The Botswana Telecommunications Corporation (BTC), established as a commercial entity in 1`980, is charged with the provision, development, operation and management of the country's national and international telecommunications services. This corporation has achieved significant growth over the last five years and is in the process of developing a network unequalled throughout the whole of Africa. Over the past decade BTC has increased its capacity from 10 600 lines to 50 700. By the end of the first quarter of the 1994/5 financial year a further 39 villages will be provided with telecommunication service. Emphasis on the development of the network has remained the priority of the corporation and, with completion of a third phase in its main development programme in 1994, a total of almost P250 million will have been invested on the microwave ring around Botswana which covers a distance of 3550 kilometres. For high density, high usage areas, optical fibre cable is being used to reinforce and complement as well as diversify the microwave system. Fibre installations occur mainly in urban networks where they facilitate data services, Botspac and telephone conversations. A major expansion is currently under way with the installation of 900 kilometres of optical fibre systems from Jwaneng to Rampokgwebane with extensions to Orapa and Serowe.

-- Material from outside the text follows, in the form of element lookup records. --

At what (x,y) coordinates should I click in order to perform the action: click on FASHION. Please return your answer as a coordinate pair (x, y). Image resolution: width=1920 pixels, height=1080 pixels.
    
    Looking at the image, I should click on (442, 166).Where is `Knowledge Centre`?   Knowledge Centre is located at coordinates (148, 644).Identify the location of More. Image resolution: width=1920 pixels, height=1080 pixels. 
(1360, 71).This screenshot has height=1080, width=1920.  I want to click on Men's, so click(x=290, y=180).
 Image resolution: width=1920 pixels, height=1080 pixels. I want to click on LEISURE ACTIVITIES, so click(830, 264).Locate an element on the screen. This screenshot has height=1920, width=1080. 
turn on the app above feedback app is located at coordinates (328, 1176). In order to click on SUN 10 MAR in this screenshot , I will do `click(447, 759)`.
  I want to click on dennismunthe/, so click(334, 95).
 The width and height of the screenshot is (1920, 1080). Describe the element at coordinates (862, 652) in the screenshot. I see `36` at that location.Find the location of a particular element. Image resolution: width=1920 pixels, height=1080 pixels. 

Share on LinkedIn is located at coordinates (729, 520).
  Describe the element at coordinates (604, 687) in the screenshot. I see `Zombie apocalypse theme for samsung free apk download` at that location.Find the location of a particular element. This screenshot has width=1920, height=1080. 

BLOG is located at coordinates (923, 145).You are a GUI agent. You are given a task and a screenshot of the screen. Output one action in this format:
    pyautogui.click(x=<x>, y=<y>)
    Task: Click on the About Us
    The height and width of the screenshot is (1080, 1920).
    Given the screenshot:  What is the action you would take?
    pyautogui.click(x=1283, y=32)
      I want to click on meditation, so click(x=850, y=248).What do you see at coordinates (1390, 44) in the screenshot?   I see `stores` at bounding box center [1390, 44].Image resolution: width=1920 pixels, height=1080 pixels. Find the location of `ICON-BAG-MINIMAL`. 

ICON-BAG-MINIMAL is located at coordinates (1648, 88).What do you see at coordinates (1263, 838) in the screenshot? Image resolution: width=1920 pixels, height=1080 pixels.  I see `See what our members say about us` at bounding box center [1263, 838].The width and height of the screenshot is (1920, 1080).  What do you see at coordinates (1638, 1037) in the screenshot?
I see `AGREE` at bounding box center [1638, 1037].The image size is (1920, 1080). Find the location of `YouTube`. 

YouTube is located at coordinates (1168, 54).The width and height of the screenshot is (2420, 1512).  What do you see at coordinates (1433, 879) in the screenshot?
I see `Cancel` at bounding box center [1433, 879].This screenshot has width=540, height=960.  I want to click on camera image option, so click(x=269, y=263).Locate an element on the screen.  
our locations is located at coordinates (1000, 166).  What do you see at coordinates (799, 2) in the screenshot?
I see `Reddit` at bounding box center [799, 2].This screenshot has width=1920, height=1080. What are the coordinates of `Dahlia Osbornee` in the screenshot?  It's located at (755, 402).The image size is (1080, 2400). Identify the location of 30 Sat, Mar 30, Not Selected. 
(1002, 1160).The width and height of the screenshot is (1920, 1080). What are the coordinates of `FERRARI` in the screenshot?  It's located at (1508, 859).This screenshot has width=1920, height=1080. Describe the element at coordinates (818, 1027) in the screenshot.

In bringing state-of-the-art communications to previously isolated areas, BTC is able to provide a high quality telephone service to all major areas of Botswana. Training continues to be an activity which occupies a central position and is undertaken at an intensified level. Extensions to both training accommodation and equipment installation have been completed, and a transmission laboratory and an Ericsson AXE training exchange are now available. Use of the new long distance cables will provide Botswana with reliable telecommunications links well into the 21st century, and Botswana can look forward to future applications of fibre which include relaying of television signals and high speed data links. When completed and commissioned, these and many other projects both currently in progress and planned will place the system of the Botswana Telecommunications Corporation among the most advanced in Africa.